Determine whether the method of separation of variables can be used to replace the given partial differential equation by a pair of ordinary differential equations. If so, find the equations.$$u_{x x}+(x+y) u_{y y}=0$$

Answer

**step1** Understanding the problem

The problem asks us to determine if the given partial differential equation (PDE), $$u_{xx}+(x+y) u_{yy}=0$$, can be solved using the method of separation of variables. If it can, we need to find the resulting ordinary differential equations (ODEs).

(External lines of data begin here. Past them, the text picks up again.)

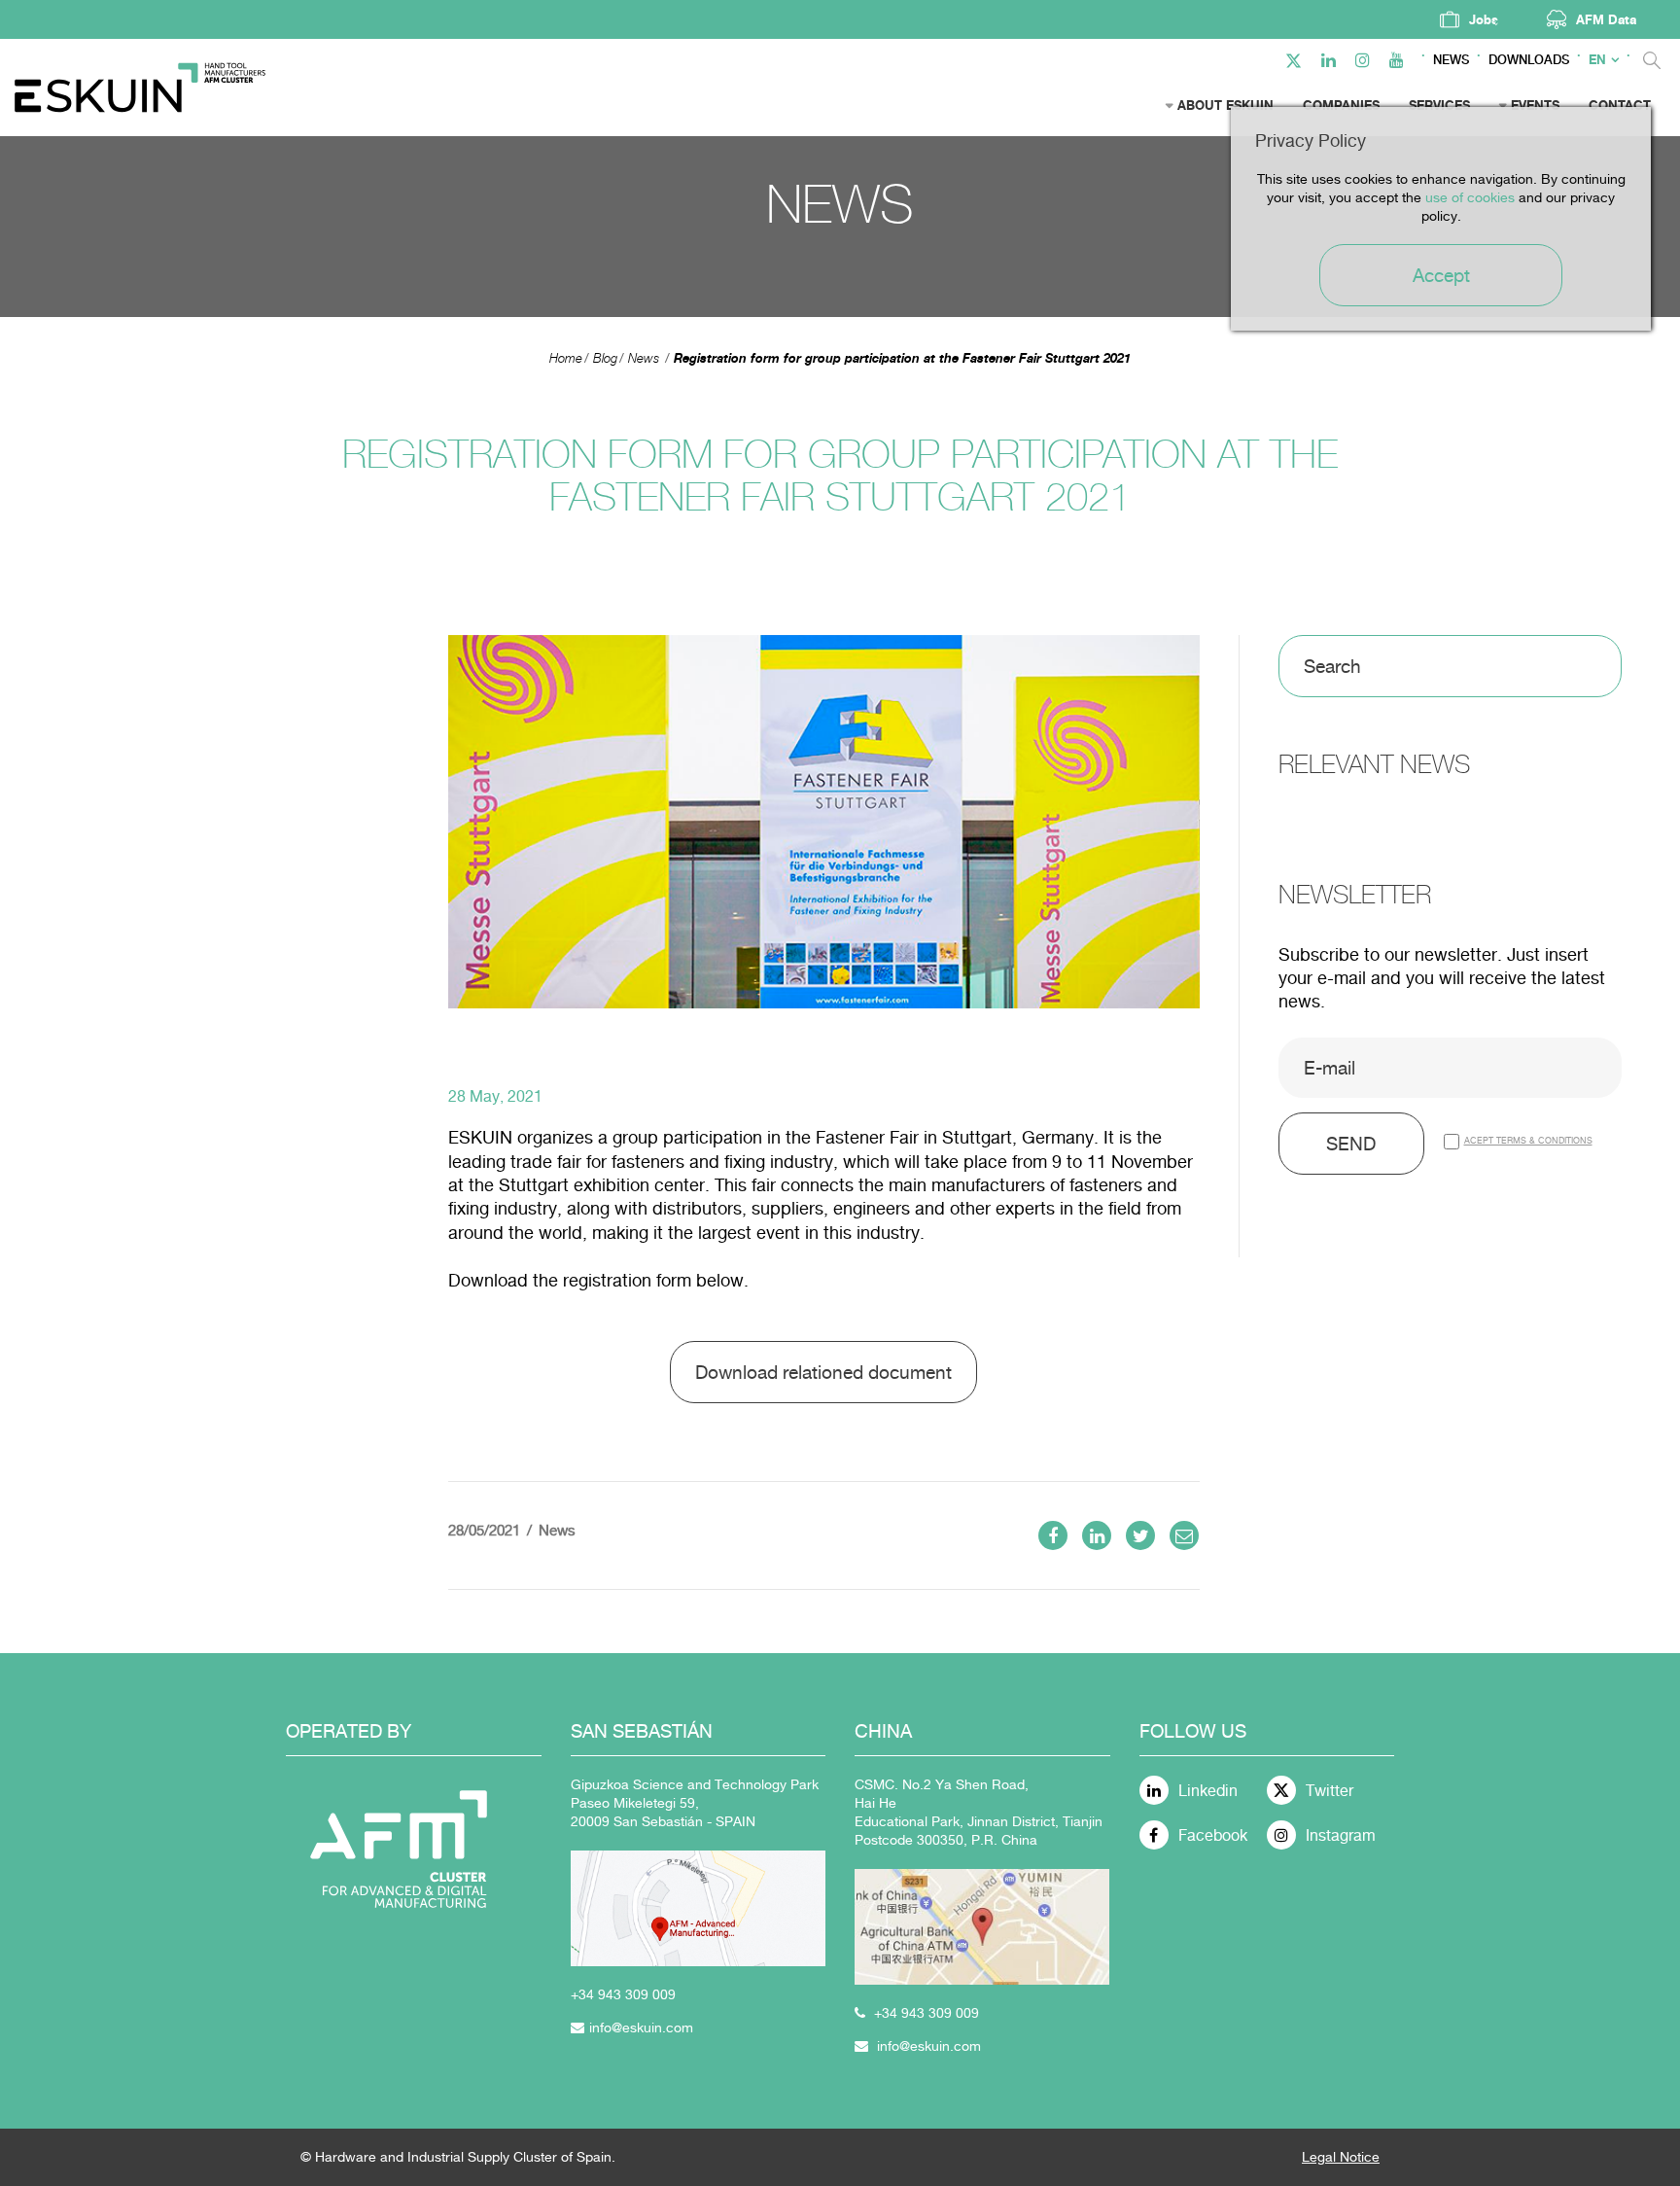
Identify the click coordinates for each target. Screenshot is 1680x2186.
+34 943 (598, 1994)
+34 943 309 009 (926, 2013)
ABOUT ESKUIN (1225, 105)
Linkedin (1208, 1790)
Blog (605, 358)
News (1451, 60)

**step2** Applying the method of separation of variables

The method of separation of variables assumes a solution of the form $$u(x,y) = X(x)Y(y)$$, where $$X(x)$$ is a function of $$x$$ only and $$Y(y)$$ is a function of $$y$$ only.
First, we find the second partial derivatives of $$u(x,y)$$ with respect to $$x$$ and $$y$$:
$$u_{xx} = \frac{\partial^2}{\partial x^2} (X(x)Y(y)) = X''(x)Y(y)$$
$$u_{yy} = \frac{\partial^2}{\partial y^2} (X(x)Y(y)) = X(x)Y''(y)$$

**step3** Substituting into the PDE

Substitute these derivatives back into the given PDE:
$$X''(x)Y(y) + (x+y) X(x)Y''(y) = 0$$

**step4** Attempting to separate variables

To separate the variables, we typically divide the entire equation by $$X(x)Y(y)$$ (assuming $$X(x)Y(y) \neq 0$$):
$$\frac{X''(x)Y(y)}{X(x)Y(y)} + \frac{(x+y) X(x)Y''(y)}{X(x)Y(y)} = 0$$
This simplifies to:
$$\frac{X''(x)}{X(x)} + (x+y)\frac{Y''(y)}{Y(y)} = 0$$

**step5** Analyzing separability

Now, we attempt to move terms involving only $$x$$ to one side and terms involving only $$y$$ to the other side:
$$\frac{X''(x)}{X(x)} = -(x+y)\frac{Y''(y)}{Y(y)}$$
The left side of this equation, $$\frac{X''(x)}{X(x)}$$, is a function that depends solely on $$x$$.
The right side of this equation, $$-(x+y)\frac{Y''(y)}{Y(y)}$$, is a function that depends on both $$x$$ and $$y$$ due to the presence of the $$(x+y)$$ term multiplying the $$Y''/Y$$ term.
For the method of separation of variables to be successful, both sides of the equation, after rearrangement, must be functions of a single, independent variable (one side a function of $$x$$ only, the other a function of $$y$$ only). This allows both sides to be set equal to a constant (the separation constant).
Since the right side still contains both $$x$$ and $$y$$ variables, it is not possible to achieve a complete separation where one side is purely a function of $$x$$ and the other is purely a function of $$y$$.

**step6** Conclusion

Because the presence of the term $$(x+y)$$ prevents the complete separation of variables into functions depending only on $$x$$ and functions depending only on $$y$$, the method of separation of variables cannot be used to replace the given partial differential equation by a pair of ordinary differential equations.